Speaker: Dr. Alexander E. Ehret

Abstract

Fibre network microstructures are an important component in providing soft biological tissues with their specialised functions and mechanical properties, and contribute to achieving tailored mechanical characteristics in man-made materials. At macroscopic length scale, these architectures can induce unusual mechanical behaviours, as will be illustrated by the examples of extreme Poisson’s ratios and outstanding defect tolerance. Discrete computational models of random networks, which account for single fibres within a representative volume, were employed to identify and analyse the network-scale mechanisms responsible for these behaviours. At the same time, continuum mechanical constitutive equationswere successfully used for efficient simulation of the macroscale behaviour, even though in general these models cannot reflect the complex kinematics of fibres in a random network. This discrepancy between matching macro- and mismatching micromechanics becomes relevant when microscale events shall be inferred from macroscale continuum metrics of stress and strain, and as a salient example the transition between tissue-scale biomechanics and cell-scale mechanobiology will be considered. Motivated by this aspect, the currently prevalent scale-bridging constitutive assumptions on fibre kinematics in continuum models will be critically revisited, and an alternative concept will be outlined.

Biography

Alex Ehret is a group leader at Empa, the Swiss Federal Laboratories for Materials Science and Technology, and a lecturer at ETH Zurich. He obtained his doctoral degree from the Faculty for Mechanical Engineering of RWTH Aachen University in 2011. After a postdoctoral position at TU Braunschweig, he was a DAAD postdoctoral fellow at the University of Glasgow.
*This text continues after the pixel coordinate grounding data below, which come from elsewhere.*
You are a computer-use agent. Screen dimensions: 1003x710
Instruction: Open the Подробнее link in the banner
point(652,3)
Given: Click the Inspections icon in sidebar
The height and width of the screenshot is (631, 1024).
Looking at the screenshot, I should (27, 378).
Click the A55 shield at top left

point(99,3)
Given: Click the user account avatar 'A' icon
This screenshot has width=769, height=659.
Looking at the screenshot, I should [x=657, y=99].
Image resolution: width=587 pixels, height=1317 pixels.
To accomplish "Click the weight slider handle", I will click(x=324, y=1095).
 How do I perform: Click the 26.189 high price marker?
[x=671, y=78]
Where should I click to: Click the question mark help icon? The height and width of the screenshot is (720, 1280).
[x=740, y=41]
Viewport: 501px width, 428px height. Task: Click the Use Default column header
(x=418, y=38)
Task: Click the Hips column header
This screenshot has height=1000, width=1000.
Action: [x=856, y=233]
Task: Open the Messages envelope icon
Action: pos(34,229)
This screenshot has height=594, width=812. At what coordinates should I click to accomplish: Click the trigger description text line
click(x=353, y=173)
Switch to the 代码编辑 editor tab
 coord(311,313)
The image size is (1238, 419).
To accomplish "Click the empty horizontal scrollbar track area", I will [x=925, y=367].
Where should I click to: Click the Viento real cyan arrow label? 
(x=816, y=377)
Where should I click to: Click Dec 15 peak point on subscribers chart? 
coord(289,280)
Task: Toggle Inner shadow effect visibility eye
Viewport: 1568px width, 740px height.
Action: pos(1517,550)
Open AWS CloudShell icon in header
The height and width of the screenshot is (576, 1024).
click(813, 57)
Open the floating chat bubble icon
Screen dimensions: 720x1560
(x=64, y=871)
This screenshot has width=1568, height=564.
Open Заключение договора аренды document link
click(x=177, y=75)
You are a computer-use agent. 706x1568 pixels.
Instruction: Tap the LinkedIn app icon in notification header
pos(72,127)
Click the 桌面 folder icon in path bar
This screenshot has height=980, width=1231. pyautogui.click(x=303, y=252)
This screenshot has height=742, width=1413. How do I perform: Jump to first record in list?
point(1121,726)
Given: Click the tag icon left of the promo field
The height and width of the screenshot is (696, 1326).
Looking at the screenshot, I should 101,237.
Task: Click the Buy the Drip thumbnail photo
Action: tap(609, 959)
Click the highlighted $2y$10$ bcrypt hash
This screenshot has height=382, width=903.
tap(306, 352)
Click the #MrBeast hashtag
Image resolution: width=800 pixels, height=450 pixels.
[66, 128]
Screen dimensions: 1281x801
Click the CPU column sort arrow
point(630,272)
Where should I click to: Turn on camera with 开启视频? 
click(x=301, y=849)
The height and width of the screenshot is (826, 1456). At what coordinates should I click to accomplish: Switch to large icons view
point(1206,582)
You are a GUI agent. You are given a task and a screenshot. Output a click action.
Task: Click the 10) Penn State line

In 2013 he was awarded a Marie Curie Fellowship to conduct research in the Experimental Continuum Mechanics group at ETH Zurich, where he is still a research team leader today. In 2015, he joined the Experimental Continuum Mechanics Laboratory at Empa, where he leads the group for Mechanics of Soft Materials Systems. His research interests include the mechanics of soft deformable materials, particularly biological tissues, elastomers and materials with network microstructure, and focus on constitutive modelling and simulation aspects.